(Pixel coordinate grounding data)
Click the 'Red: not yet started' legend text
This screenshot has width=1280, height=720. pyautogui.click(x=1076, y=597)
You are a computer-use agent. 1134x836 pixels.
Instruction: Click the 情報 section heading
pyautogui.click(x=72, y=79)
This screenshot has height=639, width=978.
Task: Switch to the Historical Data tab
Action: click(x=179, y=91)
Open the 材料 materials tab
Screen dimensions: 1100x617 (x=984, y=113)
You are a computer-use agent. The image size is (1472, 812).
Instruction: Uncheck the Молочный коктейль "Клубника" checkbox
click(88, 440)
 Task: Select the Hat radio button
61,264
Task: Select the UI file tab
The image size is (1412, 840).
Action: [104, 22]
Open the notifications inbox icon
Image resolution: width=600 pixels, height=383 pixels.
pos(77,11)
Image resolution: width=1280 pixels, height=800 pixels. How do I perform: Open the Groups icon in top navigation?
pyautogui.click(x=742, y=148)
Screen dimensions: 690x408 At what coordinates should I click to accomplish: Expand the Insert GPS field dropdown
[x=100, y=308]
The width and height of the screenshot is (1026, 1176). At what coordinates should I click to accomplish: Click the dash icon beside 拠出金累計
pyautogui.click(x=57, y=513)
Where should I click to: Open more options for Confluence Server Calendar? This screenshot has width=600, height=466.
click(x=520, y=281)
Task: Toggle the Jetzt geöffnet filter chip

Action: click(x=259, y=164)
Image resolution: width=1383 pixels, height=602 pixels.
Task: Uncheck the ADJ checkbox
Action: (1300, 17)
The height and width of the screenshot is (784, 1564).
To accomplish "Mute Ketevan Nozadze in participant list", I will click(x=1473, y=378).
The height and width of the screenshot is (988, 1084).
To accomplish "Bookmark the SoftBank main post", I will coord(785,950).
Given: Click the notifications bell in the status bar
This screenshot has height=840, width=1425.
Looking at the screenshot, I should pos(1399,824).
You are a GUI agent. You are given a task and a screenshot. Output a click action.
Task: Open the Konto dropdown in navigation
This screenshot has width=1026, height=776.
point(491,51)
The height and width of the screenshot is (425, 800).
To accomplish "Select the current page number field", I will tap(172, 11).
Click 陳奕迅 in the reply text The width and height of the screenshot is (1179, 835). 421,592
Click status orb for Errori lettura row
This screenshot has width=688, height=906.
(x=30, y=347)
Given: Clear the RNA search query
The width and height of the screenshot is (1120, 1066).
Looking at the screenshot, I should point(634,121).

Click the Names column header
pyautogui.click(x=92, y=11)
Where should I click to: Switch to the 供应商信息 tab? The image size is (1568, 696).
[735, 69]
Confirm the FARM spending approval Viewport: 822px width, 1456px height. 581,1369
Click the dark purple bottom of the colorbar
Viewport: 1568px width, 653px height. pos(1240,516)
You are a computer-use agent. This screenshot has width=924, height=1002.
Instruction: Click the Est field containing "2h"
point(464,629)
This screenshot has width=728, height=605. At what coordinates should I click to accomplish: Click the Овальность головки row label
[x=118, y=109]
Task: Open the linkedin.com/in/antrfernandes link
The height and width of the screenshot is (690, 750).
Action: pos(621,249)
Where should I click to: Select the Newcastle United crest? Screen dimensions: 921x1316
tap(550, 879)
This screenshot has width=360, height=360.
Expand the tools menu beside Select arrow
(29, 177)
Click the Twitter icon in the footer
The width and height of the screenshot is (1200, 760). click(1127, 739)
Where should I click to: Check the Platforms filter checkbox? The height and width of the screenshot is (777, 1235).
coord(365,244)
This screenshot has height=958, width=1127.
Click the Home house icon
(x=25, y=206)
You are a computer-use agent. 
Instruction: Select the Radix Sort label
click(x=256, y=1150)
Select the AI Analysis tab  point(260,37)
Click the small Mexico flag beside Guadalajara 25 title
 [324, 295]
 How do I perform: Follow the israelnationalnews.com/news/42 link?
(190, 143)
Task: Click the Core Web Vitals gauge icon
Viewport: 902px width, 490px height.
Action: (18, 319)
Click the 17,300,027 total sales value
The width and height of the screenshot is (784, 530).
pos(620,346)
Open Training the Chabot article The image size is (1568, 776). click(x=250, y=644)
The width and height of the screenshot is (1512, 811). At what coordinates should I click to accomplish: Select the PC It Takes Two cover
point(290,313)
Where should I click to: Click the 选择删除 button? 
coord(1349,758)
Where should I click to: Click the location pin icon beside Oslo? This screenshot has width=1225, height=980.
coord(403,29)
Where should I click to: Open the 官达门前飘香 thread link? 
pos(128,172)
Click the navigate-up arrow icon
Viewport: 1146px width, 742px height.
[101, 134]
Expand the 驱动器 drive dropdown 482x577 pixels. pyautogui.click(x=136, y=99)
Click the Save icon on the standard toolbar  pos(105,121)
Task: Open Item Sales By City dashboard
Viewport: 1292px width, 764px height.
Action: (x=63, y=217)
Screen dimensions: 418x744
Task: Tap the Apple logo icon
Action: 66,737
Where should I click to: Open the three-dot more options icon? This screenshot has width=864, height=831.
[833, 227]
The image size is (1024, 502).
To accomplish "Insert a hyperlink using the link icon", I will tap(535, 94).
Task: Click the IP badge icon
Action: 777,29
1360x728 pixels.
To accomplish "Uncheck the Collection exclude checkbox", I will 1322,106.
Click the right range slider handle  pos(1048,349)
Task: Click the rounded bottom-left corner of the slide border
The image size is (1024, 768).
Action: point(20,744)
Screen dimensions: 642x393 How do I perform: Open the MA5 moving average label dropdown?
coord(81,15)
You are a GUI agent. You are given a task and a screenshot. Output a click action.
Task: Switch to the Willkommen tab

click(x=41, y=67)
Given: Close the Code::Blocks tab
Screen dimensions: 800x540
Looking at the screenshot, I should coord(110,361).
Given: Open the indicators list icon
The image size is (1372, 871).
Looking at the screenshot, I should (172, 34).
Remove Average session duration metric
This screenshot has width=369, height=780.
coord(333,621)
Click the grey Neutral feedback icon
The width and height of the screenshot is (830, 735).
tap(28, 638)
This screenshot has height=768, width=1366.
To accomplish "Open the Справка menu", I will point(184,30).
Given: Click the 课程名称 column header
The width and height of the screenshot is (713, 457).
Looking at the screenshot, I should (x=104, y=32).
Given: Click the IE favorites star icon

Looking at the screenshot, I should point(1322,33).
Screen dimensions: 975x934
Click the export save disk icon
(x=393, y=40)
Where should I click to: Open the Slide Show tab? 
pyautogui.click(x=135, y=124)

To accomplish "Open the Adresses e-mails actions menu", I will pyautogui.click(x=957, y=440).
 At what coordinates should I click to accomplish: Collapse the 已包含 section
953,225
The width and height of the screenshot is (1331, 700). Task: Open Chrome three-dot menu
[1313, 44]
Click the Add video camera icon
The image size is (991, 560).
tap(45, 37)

What to work on: The expected output is the exact run of lines from the start of the entries through the line with "Task: Select the UI file tab", inclusive.

Answer space:
Click the 'Red: not yet started' legend text
This screenshot has width=1280, height=720. pyautogui.click(x=1076, y=597)
You are a computer-use agent. 1134x836 pixels.
Instruction: Click the 情報 section heading
pyautogui.click(x=72, y=79)
This screenshot has height=639, width=978.
Task: Switch to the Historical Data tab
Action: click(x=179, y=91)
Open the 材料 materials tab
Screen dimensions: 1100x617 (x=984, y=113)
You are a computer-use agent. The image size is (1472, 812).
Instruction: Uncheck the Молочный коктейль "Клубника" checkbox
click(88, 440)
 Task: Select the Hat radio button
61,264
Task: Select the UI file tab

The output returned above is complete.